四国13番 一宮大明神〈文政8年〉

四国13番 一宮大明神の納経

文政8年『神社仏閣順拝帳』
四国13番 一宮大明神
阿波国名東郡一宮村(徳島県徳島市一宮町)

四国13番 一宮大明神の納経

江戸時代の四国13番札所は一宮大明神、現在の一宮神社で、納経は別当の大日寺が司っていたことは、四国八十八ヶ所についてある程度の知識のある人なら知っていることと思います。しかし、この『順拝帳』では一宮大明神と大日寺の双方で四国13番の納経を行っています。

江戸時代の一時期、一宮神社の大宮司が別当大日寺とは別に納経を行っていたというのは、この納経帳を見るまで聞いたこともありませんでした。非常に興味深い納経なのですが、これを分析するためには、前後の時代の納経帳も含めて考える必要があります。13番札所の納経の問題についてはいずれ稿を改めて考察することとし、ここでは一宮神社の納経としてのみ扱いたいと思います。

徳島市の一宮神社というのは非常に扱いが難しい神社で、丁寧に説明すると相当な分量を必要とします。よって、最低限必要な内容をなるべく簡潔にまとめたいと思います。

まず阿波国の一宮について。一般に阿波国の一宮は鳴門市の大麻比古神社(1番霊山寺の奥之院でもあった)とされていますが、近年では大麻比古神社が一宮とされたのは室町時代以降で、本来は一宮神社が一宮とされていたであろうというのがほぼ定説になっています。
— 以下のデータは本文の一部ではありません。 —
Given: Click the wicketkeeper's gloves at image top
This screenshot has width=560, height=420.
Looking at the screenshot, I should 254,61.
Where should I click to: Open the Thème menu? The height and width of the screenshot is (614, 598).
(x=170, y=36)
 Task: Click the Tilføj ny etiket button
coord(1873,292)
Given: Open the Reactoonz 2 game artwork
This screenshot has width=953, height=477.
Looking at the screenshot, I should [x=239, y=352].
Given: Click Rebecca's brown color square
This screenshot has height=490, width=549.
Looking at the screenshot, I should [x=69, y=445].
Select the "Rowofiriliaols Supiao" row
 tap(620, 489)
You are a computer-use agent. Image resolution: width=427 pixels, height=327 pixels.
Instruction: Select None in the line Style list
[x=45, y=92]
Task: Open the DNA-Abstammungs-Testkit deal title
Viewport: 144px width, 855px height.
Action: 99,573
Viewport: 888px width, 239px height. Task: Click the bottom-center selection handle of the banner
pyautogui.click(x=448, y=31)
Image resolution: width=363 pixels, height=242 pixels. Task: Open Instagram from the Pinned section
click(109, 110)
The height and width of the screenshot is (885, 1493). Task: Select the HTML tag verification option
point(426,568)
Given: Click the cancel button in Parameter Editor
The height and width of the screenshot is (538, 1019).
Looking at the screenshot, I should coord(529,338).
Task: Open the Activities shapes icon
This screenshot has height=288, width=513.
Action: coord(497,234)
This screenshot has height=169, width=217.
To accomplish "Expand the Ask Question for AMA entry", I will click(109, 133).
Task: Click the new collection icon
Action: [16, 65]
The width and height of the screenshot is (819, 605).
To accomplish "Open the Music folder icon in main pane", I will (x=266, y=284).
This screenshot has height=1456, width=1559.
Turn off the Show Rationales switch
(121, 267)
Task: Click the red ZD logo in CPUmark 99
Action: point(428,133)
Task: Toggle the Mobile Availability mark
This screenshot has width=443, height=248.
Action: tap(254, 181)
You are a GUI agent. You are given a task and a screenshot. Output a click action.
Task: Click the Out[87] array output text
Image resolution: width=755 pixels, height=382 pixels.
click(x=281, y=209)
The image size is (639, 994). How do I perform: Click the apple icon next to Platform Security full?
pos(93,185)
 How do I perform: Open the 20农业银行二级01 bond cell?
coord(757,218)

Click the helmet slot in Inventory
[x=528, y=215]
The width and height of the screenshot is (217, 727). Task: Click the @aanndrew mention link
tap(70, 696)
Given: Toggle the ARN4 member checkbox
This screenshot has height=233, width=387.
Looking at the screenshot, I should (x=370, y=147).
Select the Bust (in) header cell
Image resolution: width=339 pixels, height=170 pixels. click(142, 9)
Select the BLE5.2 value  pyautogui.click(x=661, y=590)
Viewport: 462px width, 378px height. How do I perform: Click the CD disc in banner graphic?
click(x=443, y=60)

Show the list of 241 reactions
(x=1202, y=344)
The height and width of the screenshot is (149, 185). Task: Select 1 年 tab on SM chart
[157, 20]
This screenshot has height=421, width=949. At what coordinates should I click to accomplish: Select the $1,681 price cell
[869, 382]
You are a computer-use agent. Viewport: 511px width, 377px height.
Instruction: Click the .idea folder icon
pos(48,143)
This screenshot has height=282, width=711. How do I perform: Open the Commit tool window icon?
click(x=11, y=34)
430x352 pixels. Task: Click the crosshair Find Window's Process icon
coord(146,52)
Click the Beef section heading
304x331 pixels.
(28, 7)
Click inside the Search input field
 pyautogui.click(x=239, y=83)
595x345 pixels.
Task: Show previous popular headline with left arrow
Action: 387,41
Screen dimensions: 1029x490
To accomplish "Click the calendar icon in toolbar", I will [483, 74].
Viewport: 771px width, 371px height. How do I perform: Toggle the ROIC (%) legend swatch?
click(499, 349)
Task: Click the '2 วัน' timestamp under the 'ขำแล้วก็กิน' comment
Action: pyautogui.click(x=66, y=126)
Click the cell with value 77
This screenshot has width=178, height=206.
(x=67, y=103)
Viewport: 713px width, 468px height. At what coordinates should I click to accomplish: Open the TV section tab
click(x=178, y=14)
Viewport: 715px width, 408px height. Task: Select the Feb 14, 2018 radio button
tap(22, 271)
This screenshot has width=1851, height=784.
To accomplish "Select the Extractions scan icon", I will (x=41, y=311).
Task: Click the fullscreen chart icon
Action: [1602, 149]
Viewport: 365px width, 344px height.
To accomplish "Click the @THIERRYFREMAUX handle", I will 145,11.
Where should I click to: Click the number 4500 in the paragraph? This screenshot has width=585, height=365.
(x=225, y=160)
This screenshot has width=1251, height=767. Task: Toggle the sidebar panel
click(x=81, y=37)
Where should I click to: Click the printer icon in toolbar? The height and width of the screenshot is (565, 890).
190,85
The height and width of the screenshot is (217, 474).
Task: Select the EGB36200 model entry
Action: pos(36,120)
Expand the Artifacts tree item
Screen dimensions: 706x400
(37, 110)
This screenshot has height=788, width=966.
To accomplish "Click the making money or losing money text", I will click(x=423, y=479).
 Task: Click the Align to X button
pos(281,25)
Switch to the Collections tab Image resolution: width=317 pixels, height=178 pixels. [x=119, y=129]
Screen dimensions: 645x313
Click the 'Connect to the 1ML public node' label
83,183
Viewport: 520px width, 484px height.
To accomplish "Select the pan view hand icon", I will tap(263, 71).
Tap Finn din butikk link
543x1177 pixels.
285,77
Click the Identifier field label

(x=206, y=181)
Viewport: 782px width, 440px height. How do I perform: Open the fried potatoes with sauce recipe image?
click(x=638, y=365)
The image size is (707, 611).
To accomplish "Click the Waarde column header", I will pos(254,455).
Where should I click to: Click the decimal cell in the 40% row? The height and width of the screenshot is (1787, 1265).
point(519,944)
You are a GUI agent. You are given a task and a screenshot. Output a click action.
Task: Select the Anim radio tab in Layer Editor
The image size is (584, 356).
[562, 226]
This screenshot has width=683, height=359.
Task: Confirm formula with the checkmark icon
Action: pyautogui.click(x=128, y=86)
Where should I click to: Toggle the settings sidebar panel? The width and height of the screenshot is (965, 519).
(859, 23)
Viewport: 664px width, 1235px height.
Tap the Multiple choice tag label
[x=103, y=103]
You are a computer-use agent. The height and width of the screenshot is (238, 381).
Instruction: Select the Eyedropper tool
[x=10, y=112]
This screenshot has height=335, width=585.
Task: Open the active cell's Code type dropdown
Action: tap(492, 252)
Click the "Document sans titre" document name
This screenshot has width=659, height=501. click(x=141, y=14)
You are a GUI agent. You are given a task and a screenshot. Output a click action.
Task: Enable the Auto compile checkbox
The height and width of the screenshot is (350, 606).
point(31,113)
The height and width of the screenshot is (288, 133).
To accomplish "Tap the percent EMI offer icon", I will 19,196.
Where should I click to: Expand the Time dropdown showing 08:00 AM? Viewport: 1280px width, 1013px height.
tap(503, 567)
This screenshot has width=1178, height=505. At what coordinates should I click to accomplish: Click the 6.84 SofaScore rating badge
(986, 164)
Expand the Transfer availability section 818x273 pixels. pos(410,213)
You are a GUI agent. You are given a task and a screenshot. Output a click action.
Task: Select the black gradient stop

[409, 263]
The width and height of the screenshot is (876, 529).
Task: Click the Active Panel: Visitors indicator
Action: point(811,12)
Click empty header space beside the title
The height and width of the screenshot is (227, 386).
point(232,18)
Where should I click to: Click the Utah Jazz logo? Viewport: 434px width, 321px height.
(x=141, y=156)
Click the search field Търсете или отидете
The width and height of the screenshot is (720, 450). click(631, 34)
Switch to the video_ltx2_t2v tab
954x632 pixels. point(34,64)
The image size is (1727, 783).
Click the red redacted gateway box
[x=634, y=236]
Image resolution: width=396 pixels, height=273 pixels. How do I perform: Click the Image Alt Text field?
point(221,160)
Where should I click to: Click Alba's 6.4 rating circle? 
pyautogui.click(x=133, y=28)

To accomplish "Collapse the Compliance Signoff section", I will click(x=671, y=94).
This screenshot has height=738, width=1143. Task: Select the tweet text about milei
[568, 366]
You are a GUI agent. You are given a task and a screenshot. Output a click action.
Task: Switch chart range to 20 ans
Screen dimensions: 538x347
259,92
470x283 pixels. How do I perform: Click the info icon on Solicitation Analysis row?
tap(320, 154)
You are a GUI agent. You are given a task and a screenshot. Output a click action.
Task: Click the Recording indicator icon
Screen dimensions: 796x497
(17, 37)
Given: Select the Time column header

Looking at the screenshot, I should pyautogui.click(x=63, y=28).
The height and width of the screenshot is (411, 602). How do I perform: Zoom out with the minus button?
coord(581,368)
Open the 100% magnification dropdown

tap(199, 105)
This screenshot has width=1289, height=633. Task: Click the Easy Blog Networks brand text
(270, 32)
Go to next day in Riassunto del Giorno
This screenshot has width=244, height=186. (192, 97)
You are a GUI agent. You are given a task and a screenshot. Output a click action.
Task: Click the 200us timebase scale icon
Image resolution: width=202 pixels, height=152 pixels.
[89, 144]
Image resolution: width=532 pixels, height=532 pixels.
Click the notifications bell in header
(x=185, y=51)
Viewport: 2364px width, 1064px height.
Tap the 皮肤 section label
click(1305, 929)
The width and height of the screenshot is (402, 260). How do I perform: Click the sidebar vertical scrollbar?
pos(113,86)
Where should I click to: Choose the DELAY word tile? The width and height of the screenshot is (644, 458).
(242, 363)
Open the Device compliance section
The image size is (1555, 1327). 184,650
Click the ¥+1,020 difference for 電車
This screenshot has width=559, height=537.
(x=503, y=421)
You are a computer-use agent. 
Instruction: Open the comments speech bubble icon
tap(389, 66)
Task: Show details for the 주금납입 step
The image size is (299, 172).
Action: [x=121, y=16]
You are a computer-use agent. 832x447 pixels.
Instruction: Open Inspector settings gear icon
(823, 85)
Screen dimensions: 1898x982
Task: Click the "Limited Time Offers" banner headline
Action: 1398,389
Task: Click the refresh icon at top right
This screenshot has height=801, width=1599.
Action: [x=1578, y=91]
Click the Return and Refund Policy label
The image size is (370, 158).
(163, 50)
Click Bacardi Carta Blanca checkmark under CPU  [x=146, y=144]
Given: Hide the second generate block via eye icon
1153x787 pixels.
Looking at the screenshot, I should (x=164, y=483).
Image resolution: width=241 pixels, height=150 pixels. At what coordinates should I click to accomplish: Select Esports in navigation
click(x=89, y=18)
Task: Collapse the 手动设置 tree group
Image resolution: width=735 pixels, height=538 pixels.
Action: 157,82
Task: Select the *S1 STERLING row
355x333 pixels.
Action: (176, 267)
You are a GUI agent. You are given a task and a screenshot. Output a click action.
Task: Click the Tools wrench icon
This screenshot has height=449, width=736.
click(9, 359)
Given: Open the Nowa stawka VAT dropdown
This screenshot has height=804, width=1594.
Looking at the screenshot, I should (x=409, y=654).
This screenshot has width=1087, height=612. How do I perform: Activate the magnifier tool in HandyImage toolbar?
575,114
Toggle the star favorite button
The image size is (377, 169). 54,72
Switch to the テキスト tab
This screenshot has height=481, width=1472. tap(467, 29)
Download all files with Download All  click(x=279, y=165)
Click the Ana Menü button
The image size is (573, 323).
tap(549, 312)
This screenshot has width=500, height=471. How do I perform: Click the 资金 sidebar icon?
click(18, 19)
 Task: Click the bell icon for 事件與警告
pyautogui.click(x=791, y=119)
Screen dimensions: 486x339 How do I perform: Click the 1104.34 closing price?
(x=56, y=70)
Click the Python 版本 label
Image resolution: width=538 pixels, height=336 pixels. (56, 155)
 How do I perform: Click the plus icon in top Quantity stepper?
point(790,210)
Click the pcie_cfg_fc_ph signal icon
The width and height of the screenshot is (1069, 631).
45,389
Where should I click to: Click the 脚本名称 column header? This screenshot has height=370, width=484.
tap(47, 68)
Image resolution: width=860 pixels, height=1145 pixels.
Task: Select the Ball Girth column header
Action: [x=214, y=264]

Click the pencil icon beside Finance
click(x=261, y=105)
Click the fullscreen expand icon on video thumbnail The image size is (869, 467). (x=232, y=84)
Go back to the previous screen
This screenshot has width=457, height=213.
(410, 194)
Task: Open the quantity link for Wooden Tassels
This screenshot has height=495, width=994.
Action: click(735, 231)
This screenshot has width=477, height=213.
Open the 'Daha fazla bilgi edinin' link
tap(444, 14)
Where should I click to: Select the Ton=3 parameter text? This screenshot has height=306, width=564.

一宮神社は延喜式神名帳所載の名神大社・天石門別八倉比売神社の論社の一つです(他の有力な論社に徳島市国府町西矢野の天石門別八倉比売神社がある)。ただし、本来の鎮座地は神山町神領の上一宮大粟神社(四国曼荼羅霊場73番)で、参拝に不便なことから国府近くに勧請され、下一宮とも称されました。御祭神・天石門別八倉比売命は大宜都比売命の別名とされます。大宜都比売命は穀物の神であると同時に、阿波の国魂神でもあります。

鎌倉時代に阿波国の守護を務めた小笠原氏の一族で一宮城の城主であった一宮氏が大宮司を兼ねていたようです。一宮氏は細川氏の重臣となり、三好氏が台頭すると姻戚関係を結び、当主であった一宮成祐は阿波の有力国人として活躍、三好氏と対立した後は長曽我部元親方に加わり、阿波平定に貢献しました。しかし、四国を平定した元親は成祐を謀殺、一宮氏は没落します。

その後、阿波の国主となった蜂須賀氏は、当初、一宮城に入ったことから当社を深く崇敬しました。一宮成祐の甥で讃岐国水主にいた光信を招いて一宮神社の大宮司とし、その子孫が大宮司を世襲しましたが、蜂須賀家の縁戚である小倉藩主・小笠原氏と同姓であることを憚り、笠原に改姓したとされます。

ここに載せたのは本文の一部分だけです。